* Start *
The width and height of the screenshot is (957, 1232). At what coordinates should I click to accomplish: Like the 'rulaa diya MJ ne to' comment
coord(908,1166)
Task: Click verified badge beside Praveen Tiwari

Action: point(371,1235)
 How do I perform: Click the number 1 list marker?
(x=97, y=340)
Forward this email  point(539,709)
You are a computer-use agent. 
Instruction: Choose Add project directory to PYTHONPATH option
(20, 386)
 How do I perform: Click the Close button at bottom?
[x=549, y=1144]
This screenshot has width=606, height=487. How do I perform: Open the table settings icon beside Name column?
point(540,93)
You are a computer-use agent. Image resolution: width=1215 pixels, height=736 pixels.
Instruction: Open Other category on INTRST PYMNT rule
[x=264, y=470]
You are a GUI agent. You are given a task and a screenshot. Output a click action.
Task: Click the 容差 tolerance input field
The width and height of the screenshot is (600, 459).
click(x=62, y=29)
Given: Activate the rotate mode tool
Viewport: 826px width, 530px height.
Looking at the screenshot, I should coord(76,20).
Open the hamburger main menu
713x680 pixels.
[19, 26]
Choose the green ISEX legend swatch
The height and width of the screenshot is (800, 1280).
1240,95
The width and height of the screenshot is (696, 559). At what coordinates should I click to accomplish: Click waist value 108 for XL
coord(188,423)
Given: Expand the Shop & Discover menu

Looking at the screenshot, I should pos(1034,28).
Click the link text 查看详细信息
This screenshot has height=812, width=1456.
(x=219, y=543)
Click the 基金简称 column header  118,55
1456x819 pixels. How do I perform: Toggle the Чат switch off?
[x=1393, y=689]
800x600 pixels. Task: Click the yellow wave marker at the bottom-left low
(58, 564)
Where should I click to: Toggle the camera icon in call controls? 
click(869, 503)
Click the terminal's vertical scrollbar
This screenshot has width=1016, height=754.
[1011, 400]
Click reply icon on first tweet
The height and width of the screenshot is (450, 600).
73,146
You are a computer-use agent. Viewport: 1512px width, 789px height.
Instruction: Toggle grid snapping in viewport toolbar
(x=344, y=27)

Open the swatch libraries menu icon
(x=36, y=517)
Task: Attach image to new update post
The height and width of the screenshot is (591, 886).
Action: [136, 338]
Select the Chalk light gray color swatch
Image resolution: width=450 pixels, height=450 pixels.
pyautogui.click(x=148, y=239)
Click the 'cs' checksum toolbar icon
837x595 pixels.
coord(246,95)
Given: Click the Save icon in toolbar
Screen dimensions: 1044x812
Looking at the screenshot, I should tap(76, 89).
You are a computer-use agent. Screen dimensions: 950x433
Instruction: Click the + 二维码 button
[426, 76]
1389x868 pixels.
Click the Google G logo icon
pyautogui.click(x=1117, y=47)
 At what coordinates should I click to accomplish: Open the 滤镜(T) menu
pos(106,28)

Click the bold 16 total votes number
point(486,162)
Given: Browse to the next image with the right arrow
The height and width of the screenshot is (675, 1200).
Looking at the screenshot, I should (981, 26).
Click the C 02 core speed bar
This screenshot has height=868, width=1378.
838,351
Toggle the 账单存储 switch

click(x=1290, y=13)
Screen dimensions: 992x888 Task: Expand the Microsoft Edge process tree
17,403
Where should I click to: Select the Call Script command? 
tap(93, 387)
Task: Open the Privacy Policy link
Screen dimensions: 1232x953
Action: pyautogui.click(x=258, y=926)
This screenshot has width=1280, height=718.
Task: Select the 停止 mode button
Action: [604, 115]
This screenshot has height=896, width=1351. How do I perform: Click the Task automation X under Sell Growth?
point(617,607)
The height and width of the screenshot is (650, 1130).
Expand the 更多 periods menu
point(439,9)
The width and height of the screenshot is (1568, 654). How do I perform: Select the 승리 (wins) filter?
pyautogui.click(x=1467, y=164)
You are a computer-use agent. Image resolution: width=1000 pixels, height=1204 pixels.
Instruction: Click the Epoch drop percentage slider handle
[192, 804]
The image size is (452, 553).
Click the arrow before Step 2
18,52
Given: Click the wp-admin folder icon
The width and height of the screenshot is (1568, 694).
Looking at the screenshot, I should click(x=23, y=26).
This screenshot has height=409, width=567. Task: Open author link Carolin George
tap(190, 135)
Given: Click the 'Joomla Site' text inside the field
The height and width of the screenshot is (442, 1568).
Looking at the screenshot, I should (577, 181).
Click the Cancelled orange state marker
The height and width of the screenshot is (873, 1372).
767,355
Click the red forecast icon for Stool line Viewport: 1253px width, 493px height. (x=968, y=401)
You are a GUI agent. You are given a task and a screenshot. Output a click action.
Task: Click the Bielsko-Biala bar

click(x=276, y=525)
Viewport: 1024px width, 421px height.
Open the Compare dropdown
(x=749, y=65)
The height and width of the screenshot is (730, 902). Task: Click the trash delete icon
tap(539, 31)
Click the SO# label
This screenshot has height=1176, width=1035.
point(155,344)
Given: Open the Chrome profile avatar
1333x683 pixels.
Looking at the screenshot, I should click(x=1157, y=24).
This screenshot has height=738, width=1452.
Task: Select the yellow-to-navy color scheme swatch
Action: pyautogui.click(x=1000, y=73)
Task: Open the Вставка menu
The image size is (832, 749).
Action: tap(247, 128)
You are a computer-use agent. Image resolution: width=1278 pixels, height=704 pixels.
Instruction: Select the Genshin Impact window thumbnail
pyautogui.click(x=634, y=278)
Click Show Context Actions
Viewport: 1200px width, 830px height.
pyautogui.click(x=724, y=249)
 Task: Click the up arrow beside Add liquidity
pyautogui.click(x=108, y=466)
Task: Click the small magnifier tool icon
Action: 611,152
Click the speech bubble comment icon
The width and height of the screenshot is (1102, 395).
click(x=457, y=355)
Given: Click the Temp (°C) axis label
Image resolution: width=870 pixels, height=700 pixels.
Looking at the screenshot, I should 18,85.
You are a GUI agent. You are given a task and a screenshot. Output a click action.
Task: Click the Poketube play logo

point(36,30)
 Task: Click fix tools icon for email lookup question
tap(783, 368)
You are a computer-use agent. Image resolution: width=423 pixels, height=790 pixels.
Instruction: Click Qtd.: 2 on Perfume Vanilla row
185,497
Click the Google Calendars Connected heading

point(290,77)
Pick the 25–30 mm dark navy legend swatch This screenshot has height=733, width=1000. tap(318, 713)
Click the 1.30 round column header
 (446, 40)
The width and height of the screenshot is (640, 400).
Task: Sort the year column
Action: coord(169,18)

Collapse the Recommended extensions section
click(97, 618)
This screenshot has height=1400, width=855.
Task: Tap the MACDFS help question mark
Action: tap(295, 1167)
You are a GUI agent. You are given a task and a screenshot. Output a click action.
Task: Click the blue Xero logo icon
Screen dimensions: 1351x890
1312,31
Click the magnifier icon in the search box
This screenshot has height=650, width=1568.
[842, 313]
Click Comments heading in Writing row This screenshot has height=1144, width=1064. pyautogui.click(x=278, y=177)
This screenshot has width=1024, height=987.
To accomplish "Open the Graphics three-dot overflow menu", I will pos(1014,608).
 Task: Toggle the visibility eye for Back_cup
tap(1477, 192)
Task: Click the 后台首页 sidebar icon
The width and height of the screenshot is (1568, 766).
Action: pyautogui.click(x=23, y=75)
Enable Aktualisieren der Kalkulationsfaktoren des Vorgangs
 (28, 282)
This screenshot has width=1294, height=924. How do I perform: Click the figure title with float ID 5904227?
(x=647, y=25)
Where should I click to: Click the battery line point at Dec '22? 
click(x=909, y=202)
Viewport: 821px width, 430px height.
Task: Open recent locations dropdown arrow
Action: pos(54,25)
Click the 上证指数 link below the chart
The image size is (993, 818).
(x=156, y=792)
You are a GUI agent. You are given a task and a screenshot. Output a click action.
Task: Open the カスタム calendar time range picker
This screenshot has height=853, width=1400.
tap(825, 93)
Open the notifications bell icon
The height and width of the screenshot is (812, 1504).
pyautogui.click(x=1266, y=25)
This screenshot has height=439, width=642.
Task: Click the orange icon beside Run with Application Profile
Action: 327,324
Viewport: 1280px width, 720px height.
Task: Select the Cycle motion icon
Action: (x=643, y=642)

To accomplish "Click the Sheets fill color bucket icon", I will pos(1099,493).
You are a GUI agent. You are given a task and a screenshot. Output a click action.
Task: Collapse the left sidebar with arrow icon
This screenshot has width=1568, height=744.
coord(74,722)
* End *
Report every line of the material that contains the string "yellow", matching case exactly.

800x600 pixels. Task: Click the yellow wave marker at the bottom-left low
Task: Select the yellow-to-navy color scheme swatch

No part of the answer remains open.